18. Makan Malam yang Canggung



Untuk pertama kali, So Hyeon merasa makan malam terasa canggung. Ayah dan ibunya beberapa kali saling melirik. Hanya gadis di depannya yang terlihat santai seolah tidak peduli apa yang dirasakan oleh orang yang duduk bersamanya.

"Apa kalian tidak akan makan?" Lyra meletakkan sendok dan garpu di atas piring, lalu menatap So Hyeon, Se Hwan, dan Ati. "Apa kedatanganku membuat makanan di rumah ini menjadi tidak enak?"

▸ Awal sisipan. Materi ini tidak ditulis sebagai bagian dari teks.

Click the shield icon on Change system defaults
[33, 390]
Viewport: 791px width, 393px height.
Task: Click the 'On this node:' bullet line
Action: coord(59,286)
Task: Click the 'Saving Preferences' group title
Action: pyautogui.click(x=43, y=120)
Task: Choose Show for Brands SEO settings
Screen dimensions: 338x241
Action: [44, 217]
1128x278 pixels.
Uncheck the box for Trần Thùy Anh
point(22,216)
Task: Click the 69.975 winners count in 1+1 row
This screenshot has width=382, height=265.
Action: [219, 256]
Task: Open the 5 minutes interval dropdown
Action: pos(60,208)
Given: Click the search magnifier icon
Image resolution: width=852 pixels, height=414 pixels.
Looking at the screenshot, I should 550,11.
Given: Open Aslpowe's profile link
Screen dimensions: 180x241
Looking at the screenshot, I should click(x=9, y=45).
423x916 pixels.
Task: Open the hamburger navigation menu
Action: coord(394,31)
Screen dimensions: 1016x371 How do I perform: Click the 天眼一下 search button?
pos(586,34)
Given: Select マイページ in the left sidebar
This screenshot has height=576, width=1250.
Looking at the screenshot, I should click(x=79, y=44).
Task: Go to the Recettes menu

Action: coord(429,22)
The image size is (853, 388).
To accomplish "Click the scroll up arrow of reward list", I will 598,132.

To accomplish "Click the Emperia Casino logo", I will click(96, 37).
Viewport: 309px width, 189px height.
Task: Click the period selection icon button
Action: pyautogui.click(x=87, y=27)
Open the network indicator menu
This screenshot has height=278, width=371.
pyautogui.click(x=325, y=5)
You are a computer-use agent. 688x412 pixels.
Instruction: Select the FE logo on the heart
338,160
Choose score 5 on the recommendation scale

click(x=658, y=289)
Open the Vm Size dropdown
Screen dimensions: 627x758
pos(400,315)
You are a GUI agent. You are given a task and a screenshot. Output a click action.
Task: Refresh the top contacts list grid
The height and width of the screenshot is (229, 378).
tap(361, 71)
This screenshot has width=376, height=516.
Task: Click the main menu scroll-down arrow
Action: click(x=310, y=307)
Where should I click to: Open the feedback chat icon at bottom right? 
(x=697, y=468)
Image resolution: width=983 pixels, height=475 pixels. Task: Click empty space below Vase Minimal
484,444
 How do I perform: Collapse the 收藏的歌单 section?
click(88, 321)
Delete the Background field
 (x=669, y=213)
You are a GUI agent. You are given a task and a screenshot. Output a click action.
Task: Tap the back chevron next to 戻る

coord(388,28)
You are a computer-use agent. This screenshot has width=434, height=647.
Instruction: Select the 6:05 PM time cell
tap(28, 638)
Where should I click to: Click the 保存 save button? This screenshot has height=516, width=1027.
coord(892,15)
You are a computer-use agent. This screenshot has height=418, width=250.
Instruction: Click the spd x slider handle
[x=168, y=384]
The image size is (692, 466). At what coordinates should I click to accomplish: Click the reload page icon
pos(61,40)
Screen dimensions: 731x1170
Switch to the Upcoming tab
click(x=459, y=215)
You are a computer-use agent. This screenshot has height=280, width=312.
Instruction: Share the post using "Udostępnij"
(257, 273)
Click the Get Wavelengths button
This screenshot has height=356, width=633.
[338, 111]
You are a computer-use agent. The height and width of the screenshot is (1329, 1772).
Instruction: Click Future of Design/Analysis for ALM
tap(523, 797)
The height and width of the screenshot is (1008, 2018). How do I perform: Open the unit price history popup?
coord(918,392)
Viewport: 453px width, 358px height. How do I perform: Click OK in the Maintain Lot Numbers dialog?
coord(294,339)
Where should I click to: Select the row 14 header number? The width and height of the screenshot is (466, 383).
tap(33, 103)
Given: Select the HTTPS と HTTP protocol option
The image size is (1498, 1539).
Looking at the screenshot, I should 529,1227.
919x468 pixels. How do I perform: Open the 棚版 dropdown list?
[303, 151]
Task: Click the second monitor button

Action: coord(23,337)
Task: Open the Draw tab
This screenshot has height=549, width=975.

"Tidak, Sayang." Ati mengelus punggung Lyra. "Kami sangat senang kamu datang. Kami cuma tidak percaya kalau kamu bisa berkumpul dengan kami. Kami sangat merindukanmu."

Lyra tertawa sinis. "Apa ayah tiriku benar-benar menginginkan kedatanganku?"

Se Hwan terbatuk. Ia langsung menatap gadis yang baru saja bicara. "Walaupun kalian bukan anak kandungku, aku tetap menyayangi kalian."

"Tapi, aku dan So Hyeon berbeda. Dia putri kesayangan, sementara aku putri yang dibuang."

"Lyra-ya," sela Ati.

"Aku minta tolong, Bu. Kalau Ibu memang menyayangiku, jangan pernah memanggilku dengan cara bicara seperti itu. Aku sangat membencinya. Itu mengingatkan kalau aku ditinggalkan bersama ayah seorang pemabuk dan miskin. Seorang ayah yang hanya tahu menghabiskan uangnya untuk wanita asusila. Sementara ibuku pergi ke Korea, menikah, dan hidup bahagia. Aku sakit kalau mengingatnya."

So Hyeon tidak bisa tinggal diam. Ia berdiri dan menatap tajam pada Lyra. "Eonni, kalau datang hanya untuk menyakiti Eomma, sebaiknya eonni pergi dari sini."

"Jangan bicara dengan cara seperti itu!" bentak Lyra. "Apa kamu tidak dengar? Aku tidak menyukainya."

So Hyeon menarik napas. "Aku tahu apa yang Eon ... Kak Lyra rasakan. Aku tahu semuanya. Tapi, itu semua bukan keingan Ibu."

"Apa benar seperti itu? Kok, aku tidak yakin, ya?"

"Jangan menuntut hal yang berlebihan pada Ibu. Jasa Ibu sewaktu melahirkanmu saja tidak akan pernah bisa kamu balas!"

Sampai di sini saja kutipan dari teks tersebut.